500 Truly Tasteless Zen Koans


Yun-yen was making stew for the noon meal.
Tao-wu said, “You are talking to yourself about pantsuits again, aren’t you?”
Yun-yen said, “You should know that there is one pantsuit which bubbles up through the linoleum.”
Tao-wu said, “Is that so? Do you mean to say that that Tolstoy was the fifth Beatle?”
Yun-yen held up a pork chop and said, “How many fingers am I holding up?”
Tao-wu said nothing.


Gavin MacLeod scratched out the Diamond Sutra on a matchbook cover.
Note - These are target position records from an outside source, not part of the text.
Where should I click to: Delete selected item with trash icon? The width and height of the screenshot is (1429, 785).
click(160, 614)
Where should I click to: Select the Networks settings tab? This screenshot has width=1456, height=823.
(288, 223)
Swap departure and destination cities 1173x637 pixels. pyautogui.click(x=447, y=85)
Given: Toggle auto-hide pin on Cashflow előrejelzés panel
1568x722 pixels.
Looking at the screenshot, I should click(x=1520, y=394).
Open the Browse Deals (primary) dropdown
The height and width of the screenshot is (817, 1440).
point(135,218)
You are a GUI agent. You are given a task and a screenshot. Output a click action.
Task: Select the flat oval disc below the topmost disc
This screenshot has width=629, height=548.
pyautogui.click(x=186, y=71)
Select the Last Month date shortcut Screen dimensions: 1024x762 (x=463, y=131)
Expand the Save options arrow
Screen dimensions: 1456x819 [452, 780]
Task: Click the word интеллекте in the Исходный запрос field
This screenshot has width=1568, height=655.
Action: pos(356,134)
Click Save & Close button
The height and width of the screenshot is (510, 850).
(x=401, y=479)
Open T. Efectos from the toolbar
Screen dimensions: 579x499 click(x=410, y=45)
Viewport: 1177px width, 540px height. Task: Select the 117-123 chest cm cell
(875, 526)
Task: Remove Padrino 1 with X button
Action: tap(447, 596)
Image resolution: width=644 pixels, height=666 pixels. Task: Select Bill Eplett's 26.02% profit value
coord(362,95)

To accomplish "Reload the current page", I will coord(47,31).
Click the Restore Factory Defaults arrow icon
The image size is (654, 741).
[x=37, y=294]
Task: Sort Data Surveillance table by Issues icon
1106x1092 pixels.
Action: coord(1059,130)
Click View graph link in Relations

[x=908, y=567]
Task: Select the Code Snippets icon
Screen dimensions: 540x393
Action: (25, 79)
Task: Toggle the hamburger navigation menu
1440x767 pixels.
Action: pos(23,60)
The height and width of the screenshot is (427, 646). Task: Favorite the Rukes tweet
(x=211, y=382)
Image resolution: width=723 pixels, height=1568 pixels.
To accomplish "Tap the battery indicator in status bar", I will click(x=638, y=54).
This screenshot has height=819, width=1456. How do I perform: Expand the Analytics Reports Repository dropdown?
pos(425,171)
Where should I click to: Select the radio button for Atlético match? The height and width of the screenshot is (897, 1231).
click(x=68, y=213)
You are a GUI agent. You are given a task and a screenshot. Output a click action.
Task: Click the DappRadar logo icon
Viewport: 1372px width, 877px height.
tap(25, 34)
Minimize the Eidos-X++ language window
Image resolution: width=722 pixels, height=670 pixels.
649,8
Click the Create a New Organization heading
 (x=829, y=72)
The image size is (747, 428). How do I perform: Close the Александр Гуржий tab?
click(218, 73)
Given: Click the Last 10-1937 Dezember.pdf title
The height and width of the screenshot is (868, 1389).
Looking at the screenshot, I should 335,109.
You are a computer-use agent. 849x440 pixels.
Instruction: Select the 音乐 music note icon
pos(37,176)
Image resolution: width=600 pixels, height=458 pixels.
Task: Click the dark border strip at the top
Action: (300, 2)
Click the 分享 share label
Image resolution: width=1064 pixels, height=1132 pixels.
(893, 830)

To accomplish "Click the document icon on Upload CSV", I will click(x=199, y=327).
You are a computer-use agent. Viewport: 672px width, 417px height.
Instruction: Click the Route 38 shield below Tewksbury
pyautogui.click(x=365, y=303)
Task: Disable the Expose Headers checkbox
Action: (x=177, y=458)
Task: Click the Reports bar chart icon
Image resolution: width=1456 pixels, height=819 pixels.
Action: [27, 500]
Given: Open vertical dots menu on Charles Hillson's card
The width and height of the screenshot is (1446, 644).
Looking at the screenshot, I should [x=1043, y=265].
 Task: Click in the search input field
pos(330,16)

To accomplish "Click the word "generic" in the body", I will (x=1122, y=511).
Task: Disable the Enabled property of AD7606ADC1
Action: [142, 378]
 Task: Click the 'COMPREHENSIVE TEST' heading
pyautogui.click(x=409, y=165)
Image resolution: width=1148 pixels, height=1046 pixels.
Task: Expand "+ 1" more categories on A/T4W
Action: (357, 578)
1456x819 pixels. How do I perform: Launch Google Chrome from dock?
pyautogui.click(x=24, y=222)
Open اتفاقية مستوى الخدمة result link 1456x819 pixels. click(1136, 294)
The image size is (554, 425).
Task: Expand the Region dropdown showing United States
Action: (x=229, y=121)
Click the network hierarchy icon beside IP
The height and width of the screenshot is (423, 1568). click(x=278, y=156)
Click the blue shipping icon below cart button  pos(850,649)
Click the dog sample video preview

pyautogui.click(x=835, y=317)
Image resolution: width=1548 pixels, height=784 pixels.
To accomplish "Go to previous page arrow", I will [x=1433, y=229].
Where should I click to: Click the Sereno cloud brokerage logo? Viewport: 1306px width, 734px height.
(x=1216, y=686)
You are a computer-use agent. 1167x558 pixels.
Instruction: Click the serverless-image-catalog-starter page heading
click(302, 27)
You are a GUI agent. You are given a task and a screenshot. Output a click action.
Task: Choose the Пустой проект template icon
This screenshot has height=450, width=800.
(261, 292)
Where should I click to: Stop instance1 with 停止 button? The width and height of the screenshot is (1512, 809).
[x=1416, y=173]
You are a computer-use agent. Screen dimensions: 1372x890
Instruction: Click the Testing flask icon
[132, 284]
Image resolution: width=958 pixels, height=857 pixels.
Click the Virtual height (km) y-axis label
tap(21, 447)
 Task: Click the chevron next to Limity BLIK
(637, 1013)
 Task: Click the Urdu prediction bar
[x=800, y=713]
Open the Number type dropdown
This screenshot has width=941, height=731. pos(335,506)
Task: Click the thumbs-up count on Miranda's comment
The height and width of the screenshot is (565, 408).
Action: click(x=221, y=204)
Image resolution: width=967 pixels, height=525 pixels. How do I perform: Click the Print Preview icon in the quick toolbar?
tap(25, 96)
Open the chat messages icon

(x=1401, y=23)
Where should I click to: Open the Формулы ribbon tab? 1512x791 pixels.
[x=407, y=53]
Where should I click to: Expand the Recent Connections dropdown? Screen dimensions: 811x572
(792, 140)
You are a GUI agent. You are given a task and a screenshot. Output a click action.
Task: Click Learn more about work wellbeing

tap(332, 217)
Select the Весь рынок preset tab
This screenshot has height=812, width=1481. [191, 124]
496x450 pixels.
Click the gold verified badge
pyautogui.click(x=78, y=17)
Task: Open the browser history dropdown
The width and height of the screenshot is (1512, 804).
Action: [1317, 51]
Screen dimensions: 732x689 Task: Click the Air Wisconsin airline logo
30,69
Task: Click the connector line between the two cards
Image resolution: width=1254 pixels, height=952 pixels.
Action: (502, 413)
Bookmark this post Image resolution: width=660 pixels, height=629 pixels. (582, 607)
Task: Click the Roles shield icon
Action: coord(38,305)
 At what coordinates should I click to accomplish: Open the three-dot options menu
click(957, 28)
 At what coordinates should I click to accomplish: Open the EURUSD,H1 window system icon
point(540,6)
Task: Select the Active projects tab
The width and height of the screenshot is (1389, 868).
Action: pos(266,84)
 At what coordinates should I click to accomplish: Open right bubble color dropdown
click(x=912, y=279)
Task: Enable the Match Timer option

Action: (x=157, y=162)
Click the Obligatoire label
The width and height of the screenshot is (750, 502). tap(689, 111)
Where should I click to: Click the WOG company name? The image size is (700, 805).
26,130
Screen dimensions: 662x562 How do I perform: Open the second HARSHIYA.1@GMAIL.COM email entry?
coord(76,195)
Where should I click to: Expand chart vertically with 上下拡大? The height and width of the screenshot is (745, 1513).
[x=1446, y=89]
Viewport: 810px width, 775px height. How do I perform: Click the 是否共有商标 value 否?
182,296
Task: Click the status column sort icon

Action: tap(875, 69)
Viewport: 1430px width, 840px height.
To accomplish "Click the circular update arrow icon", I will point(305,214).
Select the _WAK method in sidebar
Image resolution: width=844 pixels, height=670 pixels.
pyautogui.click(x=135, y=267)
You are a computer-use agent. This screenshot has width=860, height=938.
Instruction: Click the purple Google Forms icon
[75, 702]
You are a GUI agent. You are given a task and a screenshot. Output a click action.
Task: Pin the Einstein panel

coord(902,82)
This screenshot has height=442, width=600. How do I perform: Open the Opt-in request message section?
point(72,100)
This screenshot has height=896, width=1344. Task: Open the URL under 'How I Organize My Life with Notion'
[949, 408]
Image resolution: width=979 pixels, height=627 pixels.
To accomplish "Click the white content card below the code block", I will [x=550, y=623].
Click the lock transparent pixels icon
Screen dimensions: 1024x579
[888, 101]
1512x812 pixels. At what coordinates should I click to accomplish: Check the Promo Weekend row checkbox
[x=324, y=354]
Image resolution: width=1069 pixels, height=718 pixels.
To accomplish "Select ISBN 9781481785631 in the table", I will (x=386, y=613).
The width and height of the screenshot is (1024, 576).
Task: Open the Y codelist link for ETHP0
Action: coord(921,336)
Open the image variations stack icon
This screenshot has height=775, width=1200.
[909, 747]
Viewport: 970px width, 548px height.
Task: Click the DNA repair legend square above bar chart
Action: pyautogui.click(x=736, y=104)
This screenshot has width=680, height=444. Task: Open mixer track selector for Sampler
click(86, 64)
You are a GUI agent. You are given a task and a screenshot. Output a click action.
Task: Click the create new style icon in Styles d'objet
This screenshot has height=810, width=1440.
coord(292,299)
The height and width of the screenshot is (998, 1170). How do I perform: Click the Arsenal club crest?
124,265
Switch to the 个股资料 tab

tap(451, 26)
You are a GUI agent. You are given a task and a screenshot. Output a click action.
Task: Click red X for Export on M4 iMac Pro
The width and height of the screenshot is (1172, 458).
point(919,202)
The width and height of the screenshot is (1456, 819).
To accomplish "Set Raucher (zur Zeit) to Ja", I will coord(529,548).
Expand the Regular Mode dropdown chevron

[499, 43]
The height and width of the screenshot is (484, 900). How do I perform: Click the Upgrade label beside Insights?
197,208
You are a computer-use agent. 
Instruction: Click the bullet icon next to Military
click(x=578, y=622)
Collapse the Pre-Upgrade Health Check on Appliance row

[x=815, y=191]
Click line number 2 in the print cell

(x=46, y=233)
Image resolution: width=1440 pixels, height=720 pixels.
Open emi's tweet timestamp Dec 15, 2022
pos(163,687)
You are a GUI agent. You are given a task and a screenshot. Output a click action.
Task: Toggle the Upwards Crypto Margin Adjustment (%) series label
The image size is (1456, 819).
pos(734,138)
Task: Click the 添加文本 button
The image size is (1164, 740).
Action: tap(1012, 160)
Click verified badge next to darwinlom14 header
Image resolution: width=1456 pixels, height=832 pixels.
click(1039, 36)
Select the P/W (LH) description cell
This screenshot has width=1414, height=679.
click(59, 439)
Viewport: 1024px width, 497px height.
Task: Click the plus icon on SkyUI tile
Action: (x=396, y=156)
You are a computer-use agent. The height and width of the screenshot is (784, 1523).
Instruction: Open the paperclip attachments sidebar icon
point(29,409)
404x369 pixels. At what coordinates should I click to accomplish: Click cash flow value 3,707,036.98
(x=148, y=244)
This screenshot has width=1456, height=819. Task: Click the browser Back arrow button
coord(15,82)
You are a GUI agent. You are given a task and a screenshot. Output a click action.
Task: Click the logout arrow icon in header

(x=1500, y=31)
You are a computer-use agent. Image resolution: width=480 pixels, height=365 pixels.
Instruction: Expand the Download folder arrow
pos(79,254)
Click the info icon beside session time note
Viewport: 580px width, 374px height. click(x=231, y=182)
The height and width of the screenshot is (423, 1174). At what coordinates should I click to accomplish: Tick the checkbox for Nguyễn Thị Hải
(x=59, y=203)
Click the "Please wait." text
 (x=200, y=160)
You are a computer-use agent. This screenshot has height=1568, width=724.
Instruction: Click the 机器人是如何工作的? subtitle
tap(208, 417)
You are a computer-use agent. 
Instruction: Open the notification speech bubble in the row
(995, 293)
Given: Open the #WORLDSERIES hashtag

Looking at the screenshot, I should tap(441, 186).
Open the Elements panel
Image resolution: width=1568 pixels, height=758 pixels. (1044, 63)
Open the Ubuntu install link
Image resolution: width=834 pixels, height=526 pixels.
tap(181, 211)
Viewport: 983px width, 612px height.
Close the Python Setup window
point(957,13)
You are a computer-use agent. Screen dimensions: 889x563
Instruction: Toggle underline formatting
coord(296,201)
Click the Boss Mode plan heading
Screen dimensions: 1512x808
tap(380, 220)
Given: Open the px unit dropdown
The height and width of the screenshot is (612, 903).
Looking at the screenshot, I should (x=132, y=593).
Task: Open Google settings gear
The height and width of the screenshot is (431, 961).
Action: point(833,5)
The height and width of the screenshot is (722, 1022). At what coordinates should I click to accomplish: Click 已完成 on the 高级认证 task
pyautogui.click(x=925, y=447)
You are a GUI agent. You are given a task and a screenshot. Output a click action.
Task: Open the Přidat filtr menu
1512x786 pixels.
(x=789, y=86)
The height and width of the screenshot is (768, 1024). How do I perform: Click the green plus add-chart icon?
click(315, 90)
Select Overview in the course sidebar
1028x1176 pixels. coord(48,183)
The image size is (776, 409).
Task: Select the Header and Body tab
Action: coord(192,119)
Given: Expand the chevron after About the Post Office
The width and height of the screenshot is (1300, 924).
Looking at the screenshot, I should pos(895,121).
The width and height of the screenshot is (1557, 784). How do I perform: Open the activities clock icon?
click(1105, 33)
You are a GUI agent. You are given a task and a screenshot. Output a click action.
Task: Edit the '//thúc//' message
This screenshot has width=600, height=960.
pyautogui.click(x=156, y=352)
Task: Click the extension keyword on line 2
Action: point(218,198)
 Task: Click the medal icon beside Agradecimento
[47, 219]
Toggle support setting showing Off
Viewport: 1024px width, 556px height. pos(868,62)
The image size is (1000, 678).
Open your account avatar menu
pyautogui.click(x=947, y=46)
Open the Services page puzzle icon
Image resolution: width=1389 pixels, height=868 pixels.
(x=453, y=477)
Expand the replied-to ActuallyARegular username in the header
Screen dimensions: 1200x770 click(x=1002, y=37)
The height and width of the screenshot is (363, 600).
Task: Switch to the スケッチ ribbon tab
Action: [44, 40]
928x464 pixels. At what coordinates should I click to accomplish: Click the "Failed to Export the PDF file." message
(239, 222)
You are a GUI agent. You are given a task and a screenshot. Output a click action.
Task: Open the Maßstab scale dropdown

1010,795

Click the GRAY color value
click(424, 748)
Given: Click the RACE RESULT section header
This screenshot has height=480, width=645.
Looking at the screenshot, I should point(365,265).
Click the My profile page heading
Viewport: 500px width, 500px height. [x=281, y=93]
He gave it to Wu-tsao.
“What’s this?” she asked.
“It is my dirty ass,” he replied. “Why don’t you clean it?”


Shih-huang Ti was traveling in the wilderness. After one week of travel he spotted a monastery on a cliff. He rode his horse up to the monastery and dismounted. Entering the Great Hall he was met by a monk holding a bowl of rice.
Shih-huang Ti said, “I have traveled very far. I must relieve myself. Please show me your toilet.”
The monk did not speak but thrust out the bowl of rice.
Shih-huang Ti said again, “Please show me your toilet.”
Again, the monk thrust out the bowl.
Shih-huang Ti shouted angrily, “Monk! Is this how you treat your guests? I have told you twice already, show me your toilet!”
The monk replied compassionately, “The toilet is here.”
Shih-huang Ti took down his riding breeches and loosened his bowels into the bowl.


Karl Malden.


What is the sound of one Jed Clampet?